* EXERCISE DETAILS
Please report how many lines in the records below contain "three". Reply with the number alone.

* Stored records
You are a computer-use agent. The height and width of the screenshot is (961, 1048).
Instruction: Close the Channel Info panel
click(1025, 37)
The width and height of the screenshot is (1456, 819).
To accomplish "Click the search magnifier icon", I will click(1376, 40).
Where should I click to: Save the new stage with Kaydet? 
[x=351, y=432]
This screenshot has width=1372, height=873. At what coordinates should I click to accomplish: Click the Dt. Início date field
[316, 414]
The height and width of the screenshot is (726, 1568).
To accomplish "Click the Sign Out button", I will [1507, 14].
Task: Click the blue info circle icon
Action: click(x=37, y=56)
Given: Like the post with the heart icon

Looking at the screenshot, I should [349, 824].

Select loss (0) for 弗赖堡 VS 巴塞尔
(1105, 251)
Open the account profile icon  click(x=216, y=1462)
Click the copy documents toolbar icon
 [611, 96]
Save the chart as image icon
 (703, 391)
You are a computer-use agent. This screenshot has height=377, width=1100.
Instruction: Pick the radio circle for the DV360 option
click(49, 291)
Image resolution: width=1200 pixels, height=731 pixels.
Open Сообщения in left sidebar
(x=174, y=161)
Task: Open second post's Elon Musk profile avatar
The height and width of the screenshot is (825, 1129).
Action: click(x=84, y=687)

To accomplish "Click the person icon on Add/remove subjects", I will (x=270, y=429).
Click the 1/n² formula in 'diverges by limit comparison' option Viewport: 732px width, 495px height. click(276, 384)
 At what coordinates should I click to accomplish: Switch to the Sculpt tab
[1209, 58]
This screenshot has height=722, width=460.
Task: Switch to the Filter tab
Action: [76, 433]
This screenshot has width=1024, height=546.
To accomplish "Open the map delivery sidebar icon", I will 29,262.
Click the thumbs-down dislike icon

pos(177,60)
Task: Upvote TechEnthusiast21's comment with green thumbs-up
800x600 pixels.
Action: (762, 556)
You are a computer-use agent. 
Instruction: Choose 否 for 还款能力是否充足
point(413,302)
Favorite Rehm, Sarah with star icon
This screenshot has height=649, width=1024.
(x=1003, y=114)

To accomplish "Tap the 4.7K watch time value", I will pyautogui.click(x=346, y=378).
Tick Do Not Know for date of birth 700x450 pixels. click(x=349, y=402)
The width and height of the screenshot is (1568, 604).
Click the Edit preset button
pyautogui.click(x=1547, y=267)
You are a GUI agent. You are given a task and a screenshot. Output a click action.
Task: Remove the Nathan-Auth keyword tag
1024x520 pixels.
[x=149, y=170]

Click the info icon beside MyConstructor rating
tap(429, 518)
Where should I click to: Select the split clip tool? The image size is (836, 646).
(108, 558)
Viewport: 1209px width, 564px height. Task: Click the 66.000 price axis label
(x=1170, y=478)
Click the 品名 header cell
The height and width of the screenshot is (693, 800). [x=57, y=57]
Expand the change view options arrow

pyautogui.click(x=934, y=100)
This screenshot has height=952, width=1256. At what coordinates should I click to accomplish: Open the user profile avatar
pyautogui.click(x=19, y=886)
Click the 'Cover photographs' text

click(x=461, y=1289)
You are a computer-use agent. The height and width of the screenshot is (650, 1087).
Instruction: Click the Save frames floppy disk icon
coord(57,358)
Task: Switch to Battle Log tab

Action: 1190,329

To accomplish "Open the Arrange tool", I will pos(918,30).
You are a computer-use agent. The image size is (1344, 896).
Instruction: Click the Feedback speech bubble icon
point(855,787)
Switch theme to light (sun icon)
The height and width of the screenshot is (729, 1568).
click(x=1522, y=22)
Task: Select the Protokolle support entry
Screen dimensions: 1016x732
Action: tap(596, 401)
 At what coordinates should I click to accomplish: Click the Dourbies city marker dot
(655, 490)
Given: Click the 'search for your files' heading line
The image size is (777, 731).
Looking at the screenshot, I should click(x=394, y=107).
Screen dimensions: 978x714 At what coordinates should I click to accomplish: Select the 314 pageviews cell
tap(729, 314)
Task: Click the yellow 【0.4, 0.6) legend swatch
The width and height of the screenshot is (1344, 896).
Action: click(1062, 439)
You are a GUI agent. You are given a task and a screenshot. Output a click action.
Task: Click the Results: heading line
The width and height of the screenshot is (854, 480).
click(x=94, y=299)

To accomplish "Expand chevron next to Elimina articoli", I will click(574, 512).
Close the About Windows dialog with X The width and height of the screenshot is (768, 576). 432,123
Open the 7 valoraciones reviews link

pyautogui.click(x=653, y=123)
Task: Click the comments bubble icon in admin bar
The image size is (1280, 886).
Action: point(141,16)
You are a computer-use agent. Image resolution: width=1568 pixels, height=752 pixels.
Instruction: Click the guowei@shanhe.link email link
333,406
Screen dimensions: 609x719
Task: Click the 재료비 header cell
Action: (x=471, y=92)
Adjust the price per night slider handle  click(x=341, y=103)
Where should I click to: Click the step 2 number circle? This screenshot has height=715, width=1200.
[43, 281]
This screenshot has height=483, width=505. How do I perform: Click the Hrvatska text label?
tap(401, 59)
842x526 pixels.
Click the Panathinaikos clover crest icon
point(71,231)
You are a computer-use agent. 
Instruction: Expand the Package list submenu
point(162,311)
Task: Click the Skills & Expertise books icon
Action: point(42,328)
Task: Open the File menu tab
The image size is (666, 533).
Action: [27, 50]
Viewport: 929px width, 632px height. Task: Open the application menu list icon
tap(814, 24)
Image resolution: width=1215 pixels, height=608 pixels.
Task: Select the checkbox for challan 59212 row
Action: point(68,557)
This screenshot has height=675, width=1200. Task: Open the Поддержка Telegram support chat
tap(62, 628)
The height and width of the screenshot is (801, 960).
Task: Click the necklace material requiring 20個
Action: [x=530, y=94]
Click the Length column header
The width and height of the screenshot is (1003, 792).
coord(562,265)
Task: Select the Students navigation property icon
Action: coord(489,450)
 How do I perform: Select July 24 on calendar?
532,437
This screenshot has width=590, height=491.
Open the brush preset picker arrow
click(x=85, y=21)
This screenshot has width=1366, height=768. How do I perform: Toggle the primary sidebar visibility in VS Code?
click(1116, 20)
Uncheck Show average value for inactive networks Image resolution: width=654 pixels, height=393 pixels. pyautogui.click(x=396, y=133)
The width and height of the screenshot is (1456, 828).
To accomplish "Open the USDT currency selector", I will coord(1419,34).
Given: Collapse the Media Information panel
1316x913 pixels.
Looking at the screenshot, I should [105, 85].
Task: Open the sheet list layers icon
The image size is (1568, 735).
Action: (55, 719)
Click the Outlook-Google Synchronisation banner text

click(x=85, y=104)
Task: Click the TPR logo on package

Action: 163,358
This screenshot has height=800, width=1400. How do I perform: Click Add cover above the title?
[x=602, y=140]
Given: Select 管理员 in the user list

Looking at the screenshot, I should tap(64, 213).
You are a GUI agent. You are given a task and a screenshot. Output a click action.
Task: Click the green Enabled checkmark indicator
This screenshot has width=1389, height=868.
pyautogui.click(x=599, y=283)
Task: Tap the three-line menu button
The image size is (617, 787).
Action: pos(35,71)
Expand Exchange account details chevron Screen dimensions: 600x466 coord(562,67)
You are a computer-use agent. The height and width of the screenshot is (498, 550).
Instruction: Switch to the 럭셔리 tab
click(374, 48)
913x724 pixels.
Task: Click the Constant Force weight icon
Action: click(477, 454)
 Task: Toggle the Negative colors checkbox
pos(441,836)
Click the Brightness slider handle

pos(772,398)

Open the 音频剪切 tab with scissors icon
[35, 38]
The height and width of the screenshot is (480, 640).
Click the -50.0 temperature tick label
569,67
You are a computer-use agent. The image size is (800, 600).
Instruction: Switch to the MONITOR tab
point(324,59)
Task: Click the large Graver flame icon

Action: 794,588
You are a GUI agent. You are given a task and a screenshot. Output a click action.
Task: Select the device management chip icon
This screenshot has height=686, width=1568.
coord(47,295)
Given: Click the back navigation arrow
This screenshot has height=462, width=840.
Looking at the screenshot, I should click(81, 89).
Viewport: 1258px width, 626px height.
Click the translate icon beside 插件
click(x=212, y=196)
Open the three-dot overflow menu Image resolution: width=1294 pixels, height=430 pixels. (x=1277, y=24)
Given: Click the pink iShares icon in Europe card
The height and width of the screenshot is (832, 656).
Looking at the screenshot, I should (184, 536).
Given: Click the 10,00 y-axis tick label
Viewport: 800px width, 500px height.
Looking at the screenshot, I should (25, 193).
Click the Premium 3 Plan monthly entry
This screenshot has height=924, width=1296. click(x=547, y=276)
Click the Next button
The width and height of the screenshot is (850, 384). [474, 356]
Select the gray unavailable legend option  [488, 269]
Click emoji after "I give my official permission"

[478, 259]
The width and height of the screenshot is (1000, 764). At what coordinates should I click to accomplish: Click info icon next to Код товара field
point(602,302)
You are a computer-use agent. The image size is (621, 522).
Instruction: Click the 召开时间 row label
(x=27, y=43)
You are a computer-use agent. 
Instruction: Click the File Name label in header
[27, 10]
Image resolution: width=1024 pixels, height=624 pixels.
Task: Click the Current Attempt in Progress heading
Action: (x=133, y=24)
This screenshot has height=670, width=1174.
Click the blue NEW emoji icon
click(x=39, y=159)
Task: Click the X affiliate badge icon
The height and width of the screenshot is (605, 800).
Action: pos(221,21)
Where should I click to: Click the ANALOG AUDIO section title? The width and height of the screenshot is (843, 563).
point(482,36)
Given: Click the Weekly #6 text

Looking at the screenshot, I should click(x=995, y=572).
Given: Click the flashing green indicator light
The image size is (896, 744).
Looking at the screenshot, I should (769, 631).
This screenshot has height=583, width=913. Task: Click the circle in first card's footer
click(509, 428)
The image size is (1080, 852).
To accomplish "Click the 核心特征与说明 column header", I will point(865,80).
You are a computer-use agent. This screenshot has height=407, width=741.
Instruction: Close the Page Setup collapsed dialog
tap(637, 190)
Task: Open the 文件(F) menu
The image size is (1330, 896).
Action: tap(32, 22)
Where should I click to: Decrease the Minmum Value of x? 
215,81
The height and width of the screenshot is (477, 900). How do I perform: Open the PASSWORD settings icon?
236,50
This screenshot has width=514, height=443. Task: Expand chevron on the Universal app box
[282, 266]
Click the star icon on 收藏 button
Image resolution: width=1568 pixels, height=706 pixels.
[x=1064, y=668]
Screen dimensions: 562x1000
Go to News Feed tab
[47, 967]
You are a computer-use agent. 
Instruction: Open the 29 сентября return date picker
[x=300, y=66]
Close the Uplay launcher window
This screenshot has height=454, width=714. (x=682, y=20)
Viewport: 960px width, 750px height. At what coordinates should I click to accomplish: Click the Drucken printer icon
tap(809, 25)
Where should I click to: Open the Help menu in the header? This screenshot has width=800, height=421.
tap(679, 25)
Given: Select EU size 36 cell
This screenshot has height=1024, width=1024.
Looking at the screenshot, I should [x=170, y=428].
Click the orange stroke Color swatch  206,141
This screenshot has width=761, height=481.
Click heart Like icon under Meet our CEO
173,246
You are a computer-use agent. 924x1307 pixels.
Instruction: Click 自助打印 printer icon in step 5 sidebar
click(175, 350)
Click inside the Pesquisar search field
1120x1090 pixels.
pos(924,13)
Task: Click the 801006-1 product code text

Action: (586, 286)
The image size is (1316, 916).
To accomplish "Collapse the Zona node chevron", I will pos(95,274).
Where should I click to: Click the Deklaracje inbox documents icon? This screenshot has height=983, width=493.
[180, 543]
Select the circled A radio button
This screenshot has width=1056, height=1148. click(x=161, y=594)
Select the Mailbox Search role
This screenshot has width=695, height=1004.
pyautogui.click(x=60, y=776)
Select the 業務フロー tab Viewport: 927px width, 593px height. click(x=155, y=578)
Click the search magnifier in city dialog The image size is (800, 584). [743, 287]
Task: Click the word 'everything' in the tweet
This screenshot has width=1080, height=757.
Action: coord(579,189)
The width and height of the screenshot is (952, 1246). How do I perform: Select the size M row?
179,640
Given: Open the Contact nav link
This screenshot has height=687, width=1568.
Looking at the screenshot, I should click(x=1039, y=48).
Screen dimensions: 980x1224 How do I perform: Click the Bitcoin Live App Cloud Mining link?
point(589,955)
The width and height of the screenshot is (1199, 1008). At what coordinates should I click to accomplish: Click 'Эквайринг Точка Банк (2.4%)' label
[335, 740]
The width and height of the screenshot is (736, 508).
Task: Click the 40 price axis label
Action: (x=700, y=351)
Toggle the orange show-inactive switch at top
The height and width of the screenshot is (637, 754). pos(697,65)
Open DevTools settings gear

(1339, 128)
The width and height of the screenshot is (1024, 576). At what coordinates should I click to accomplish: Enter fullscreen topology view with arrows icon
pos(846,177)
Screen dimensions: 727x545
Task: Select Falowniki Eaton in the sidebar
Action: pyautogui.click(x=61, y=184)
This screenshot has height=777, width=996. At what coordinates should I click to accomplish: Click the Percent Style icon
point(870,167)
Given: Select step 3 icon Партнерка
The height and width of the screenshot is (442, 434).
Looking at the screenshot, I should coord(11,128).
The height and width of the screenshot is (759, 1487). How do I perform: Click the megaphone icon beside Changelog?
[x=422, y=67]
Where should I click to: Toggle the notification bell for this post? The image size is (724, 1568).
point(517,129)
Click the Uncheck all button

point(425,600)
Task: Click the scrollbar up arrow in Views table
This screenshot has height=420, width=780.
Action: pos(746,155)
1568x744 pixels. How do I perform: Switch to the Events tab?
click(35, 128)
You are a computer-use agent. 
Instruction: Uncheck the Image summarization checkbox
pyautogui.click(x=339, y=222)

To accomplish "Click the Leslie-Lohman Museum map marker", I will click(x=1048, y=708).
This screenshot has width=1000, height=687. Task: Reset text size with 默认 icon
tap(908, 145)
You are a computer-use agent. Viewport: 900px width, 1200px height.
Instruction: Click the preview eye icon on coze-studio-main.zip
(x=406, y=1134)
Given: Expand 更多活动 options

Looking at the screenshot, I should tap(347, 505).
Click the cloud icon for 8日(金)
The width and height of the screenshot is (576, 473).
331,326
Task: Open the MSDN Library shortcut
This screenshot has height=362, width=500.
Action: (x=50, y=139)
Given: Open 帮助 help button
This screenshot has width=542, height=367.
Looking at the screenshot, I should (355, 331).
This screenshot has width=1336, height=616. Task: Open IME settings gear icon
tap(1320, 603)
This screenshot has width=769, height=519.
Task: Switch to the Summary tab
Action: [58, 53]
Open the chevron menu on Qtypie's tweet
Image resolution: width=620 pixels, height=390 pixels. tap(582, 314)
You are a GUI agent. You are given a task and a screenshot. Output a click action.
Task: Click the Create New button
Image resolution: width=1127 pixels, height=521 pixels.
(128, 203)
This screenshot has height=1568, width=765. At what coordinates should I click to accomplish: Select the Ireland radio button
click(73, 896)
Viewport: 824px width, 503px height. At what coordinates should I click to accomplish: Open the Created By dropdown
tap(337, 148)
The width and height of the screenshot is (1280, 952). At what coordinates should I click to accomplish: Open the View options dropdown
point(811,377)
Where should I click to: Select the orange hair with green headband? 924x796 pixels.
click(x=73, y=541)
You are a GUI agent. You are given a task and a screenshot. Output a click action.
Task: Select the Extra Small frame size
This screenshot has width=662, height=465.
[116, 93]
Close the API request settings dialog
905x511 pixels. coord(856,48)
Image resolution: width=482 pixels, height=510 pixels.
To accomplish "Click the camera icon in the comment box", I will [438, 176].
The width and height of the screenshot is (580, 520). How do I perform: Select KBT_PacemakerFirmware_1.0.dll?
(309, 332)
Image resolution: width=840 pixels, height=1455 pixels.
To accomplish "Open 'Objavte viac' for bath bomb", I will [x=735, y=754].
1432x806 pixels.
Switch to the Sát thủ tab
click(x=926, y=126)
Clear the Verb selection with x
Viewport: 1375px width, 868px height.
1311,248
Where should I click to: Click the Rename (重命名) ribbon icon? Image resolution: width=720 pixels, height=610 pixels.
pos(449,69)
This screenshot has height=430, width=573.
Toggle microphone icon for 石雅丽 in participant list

* ANSWER BOX
2